───── Stored data ─────
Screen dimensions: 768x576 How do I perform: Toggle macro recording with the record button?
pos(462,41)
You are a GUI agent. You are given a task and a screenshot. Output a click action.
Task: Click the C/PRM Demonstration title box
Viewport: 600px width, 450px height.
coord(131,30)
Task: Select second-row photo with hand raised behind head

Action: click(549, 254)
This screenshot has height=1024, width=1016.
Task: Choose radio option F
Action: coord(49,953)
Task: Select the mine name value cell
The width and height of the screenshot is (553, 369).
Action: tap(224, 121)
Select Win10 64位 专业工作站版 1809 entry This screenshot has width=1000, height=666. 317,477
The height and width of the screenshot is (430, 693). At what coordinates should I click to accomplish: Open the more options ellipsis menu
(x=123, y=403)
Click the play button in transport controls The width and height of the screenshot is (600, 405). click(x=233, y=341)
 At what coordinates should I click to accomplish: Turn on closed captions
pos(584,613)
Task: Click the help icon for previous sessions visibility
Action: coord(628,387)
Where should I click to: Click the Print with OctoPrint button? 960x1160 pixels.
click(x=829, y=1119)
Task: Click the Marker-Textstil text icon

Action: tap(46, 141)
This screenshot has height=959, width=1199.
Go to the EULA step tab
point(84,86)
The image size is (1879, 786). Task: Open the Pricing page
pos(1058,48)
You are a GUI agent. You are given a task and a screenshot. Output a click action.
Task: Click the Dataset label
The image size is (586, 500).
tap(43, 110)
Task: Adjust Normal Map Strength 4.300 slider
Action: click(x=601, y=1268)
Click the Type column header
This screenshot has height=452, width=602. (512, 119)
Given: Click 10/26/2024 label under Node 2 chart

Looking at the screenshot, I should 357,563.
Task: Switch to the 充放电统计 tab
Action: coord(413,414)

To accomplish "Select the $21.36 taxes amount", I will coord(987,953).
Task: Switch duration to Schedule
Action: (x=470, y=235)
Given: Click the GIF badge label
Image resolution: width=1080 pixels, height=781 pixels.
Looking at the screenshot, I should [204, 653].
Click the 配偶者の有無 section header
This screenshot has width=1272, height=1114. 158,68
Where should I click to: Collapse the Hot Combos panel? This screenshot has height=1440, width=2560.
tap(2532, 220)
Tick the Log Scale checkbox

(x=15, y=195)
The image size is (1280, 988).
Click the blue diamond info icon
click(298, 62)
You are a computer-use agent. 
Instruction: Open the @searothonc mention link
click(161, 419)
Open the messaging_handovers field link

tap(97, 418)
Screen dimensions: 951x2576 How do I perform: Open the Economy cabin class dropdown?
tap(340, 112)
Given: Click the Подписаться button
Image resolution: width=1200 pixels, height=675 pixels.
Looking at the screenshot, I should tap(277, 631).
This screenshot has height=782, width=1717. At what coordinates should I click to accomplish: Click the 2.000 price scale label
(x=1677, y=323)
─────
**Objective**
Collect every line of the entries above that contains the word "should".

**Solution**
The height and width of the screenshot is (430, 693). At what coordinates should I click to accomplish: Open the more options ellipsis menu
 At what coordinates should I click to accomplish: Turn on closed captions
Where should I click to: Click the Print with OctoPrint button? 960x1160 pixels.
Looking at the screenshot, I should 357,563.
Looking at the screenshot, I should [204, 653].
Where should I click to: Collapse the Hot Combos panel? This screenshot has height=1440, width=2560.
Looking at the screenshot, I should tap(277, 631).
This screenshot has height=782, width=1717. At what coordinates should I click to accomplish: Click the 2.000 price scale label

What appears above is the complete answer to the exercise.